═════ Provided data ═════
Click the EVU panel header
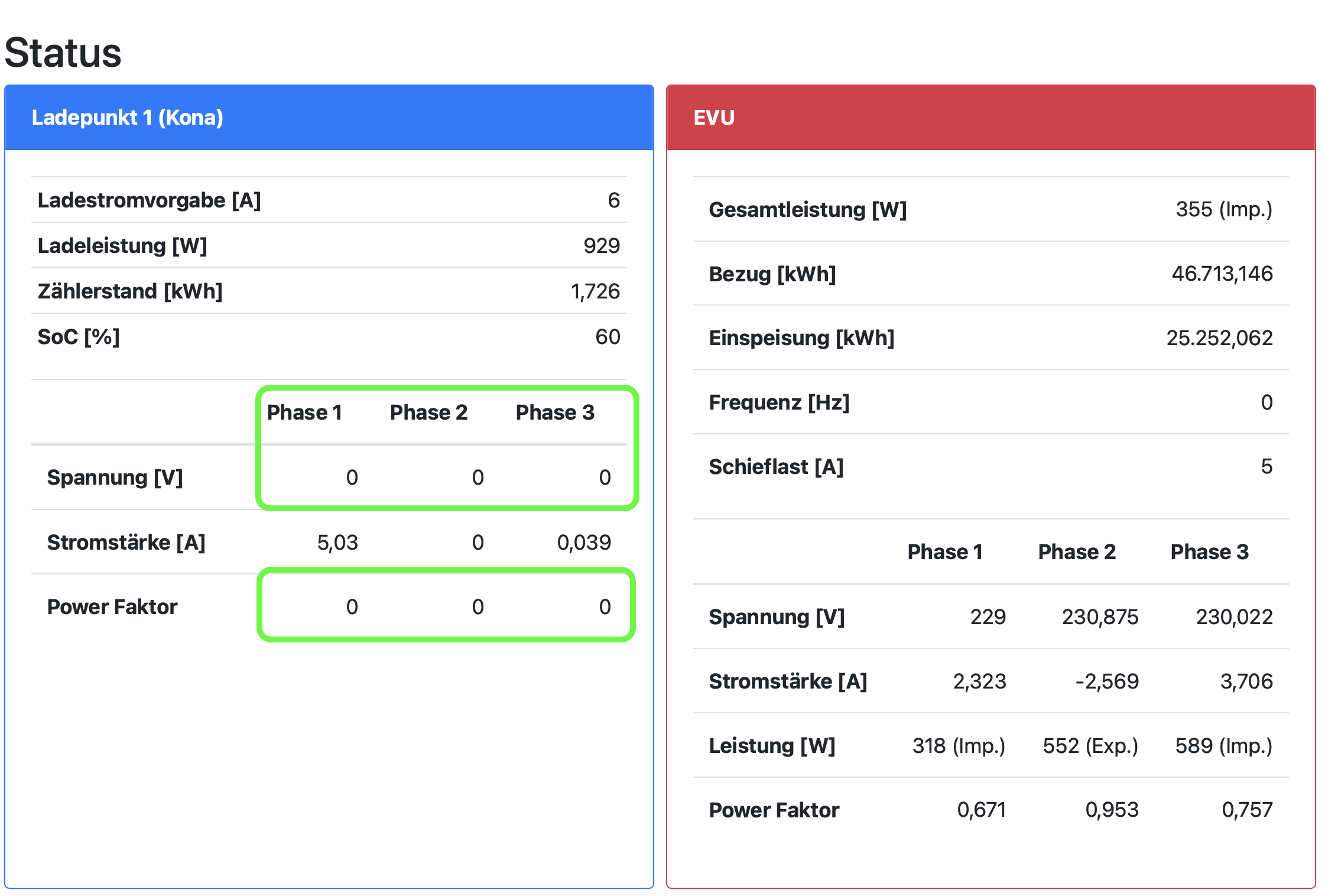This screenshot has height=896, width=1325. click(x=714, y=118)
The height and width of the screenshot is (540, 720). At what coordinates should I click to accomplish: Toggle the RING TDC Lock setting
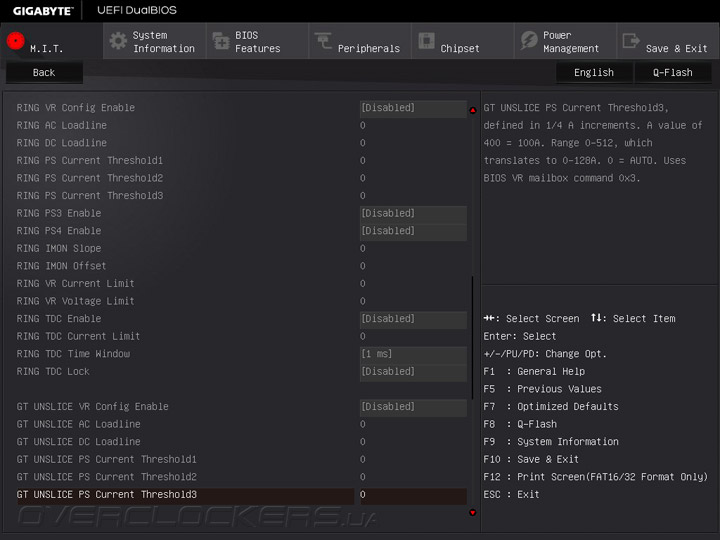[412, 372]
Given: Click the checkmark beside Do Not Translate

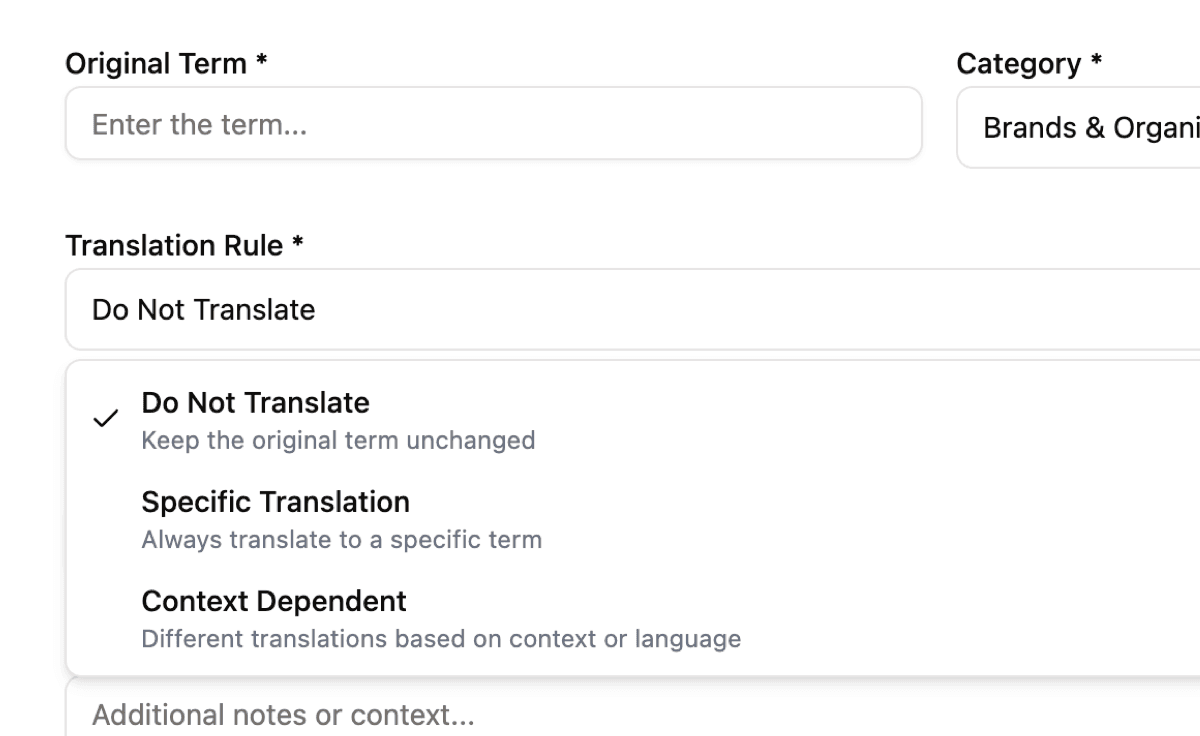Looking at the screenshot, I should click(x=104, y=420).
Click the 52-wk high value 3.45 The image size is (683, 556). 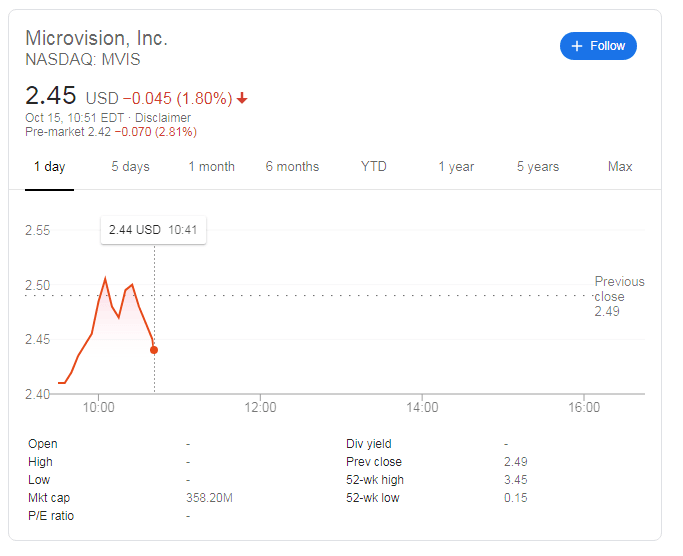pos(516,480)
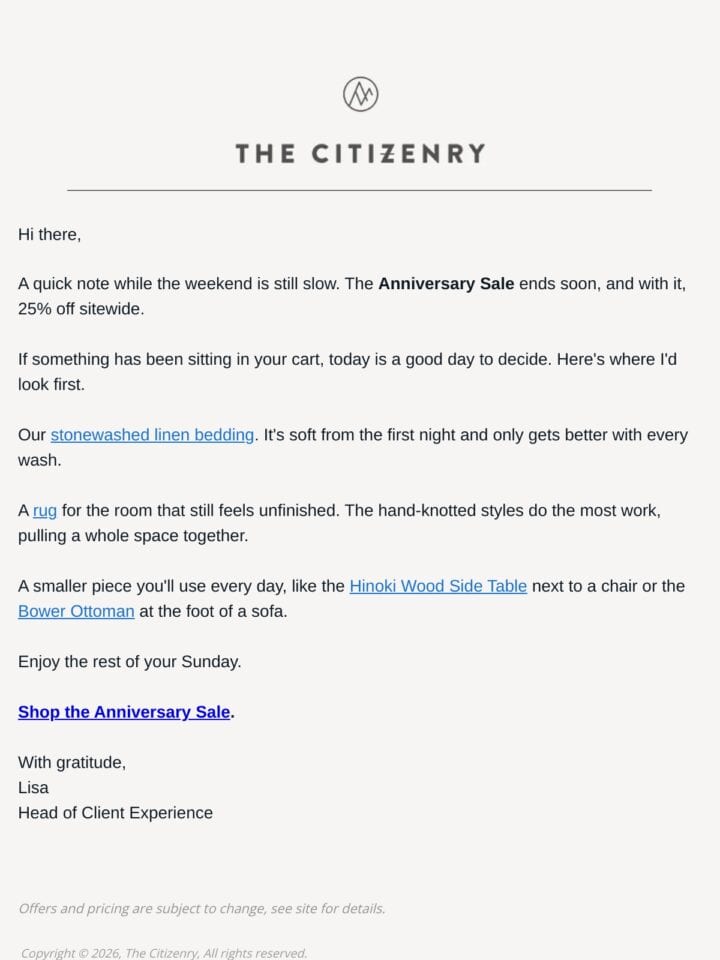Click the circular mountain logo icon
Screen dimensions: 720x960
[360, 94]
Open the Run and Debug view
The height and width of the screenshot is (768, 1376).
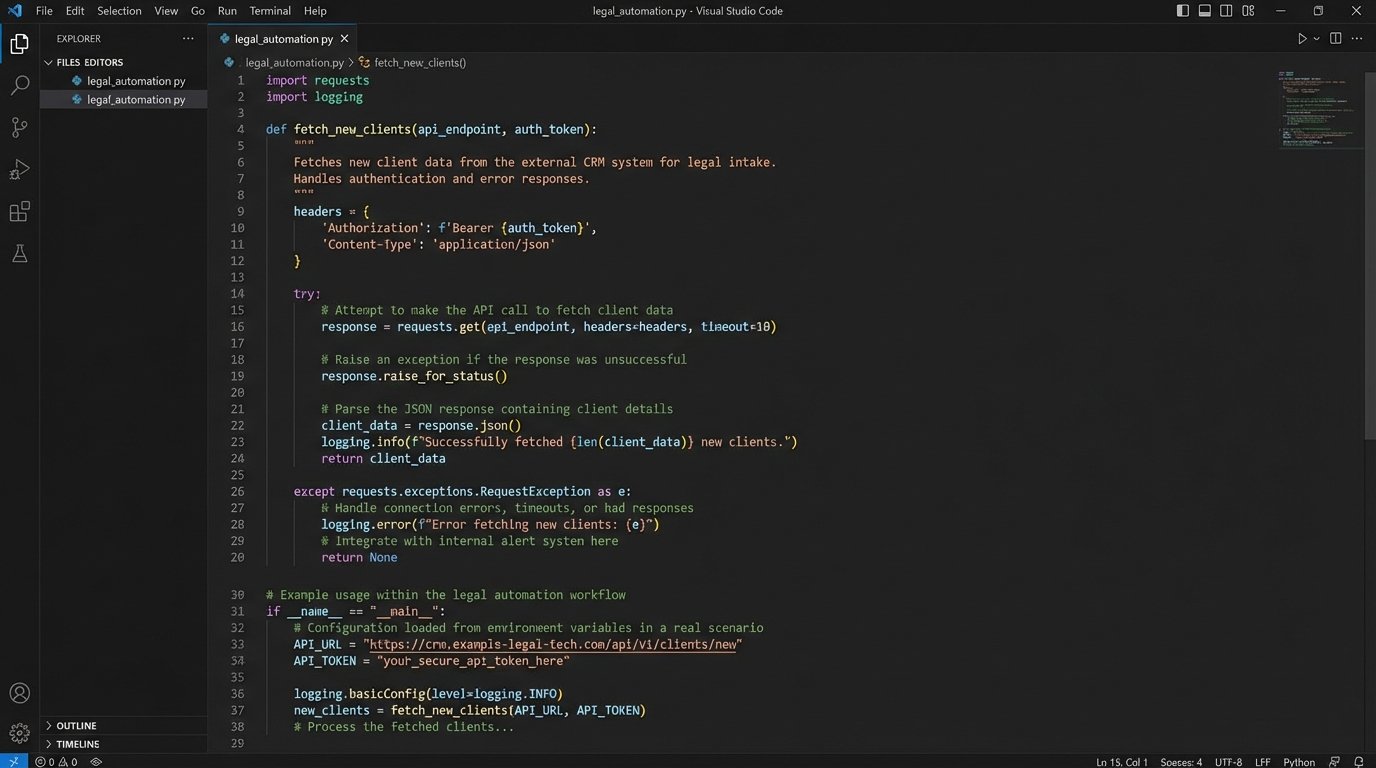click(x=19, y=170)
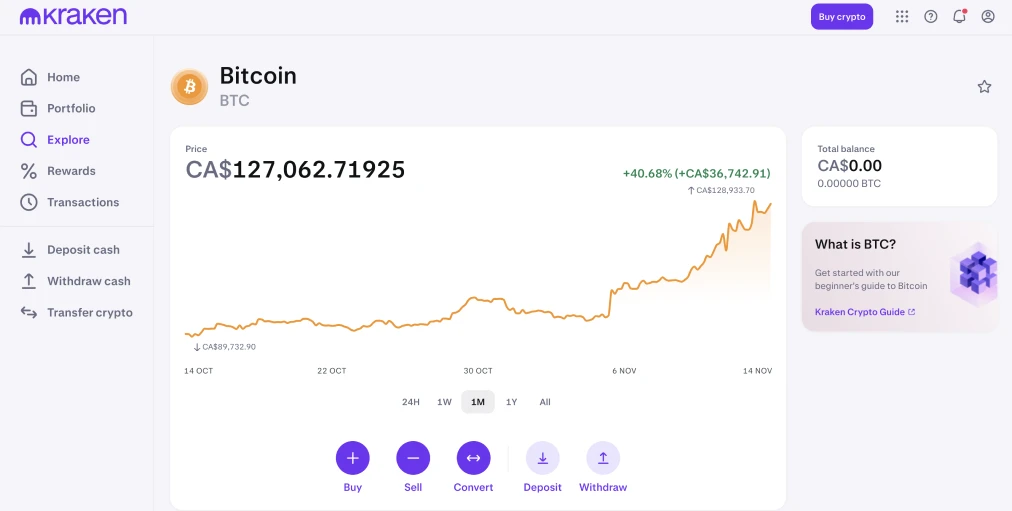Click the help question mark icon
Screen dimensions: 1012x511
tap(931, 17)
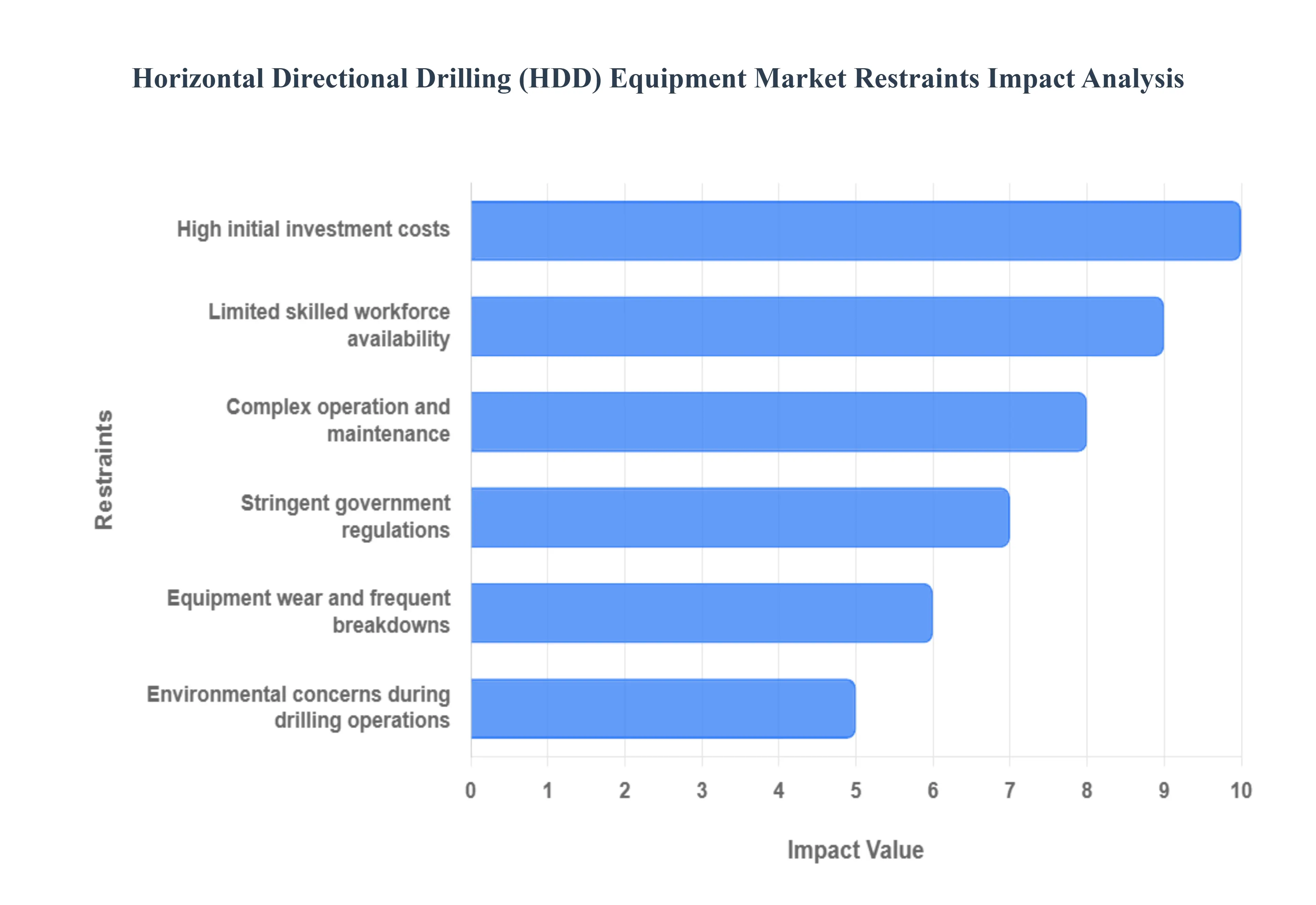The width and height of the screenshot is (1316, 905).
Task: Click the Stringent government regulations label
Action: point(345,516)
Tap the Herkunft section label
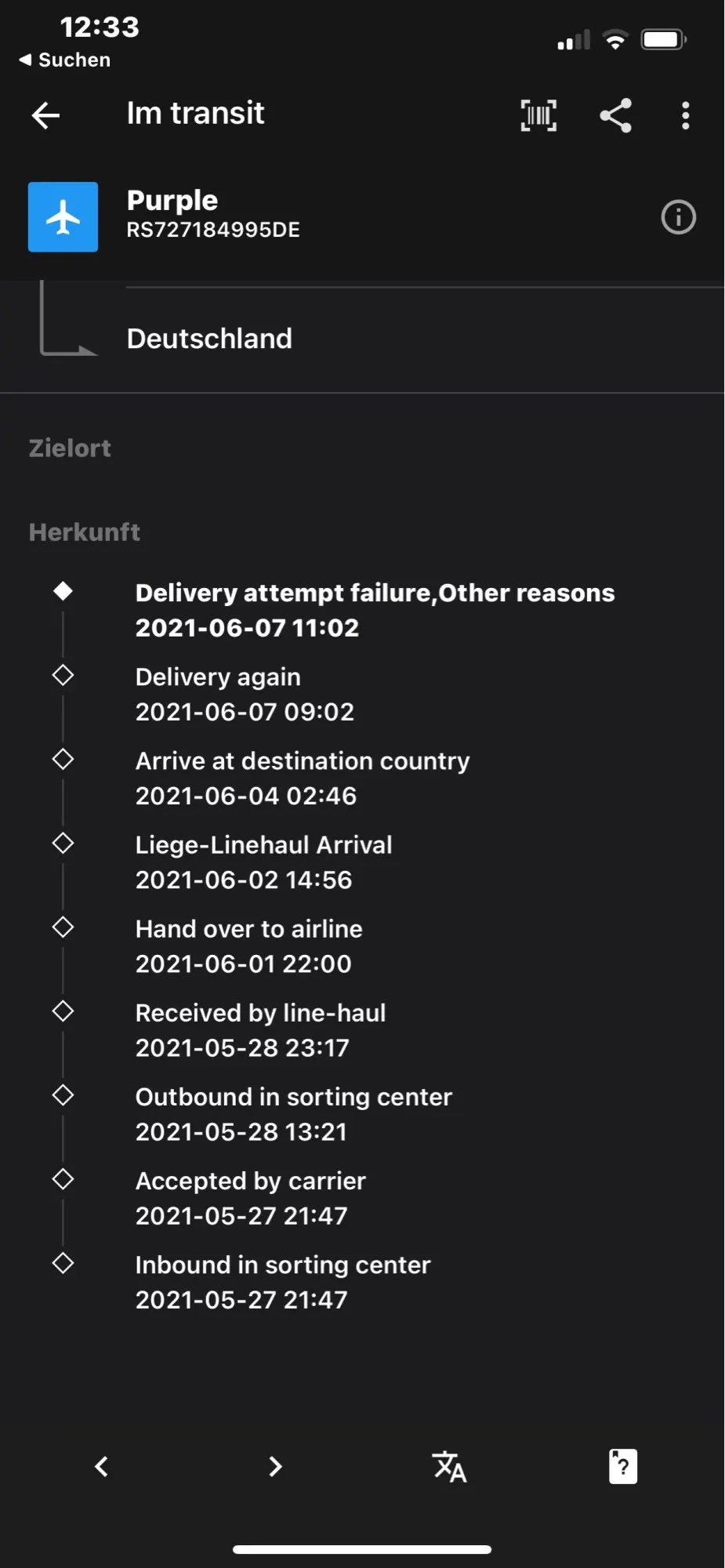This screenshot has height=1568, width=725. 84,532
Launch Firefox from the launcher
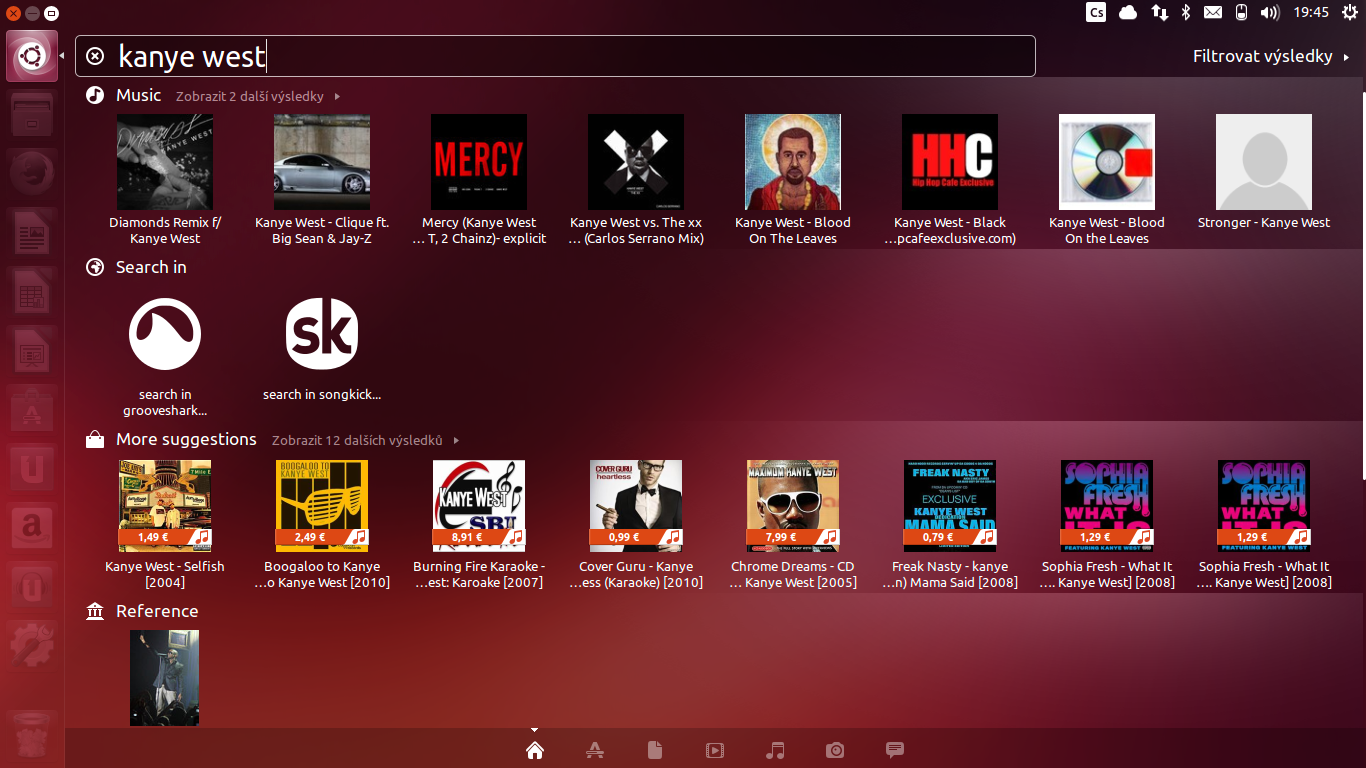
═════
=== Task goal ===
Please rename "Firefox" to "Chromium" in everything from the line containing "Open the Run and Debug view" down to the last of the lines, giving those lines again with nothing else changed. Leave the pictures out.

=== Expected answer ===
Open the Run and Debug view
The height and width of the screenshot is (768, 1376).
click(x=19, y=170)
Click the help question mark icon
Screen dimensions: 1012x511
tap(931, 17)
The width and height of the screenshot is (1316, 905).
Task: Click the Stringent government regulations label
Action: point(345,516)
Tap the Herkunft section label
This screenshot has height=1568, width=725. 84,532
Launch Chromium from the launcher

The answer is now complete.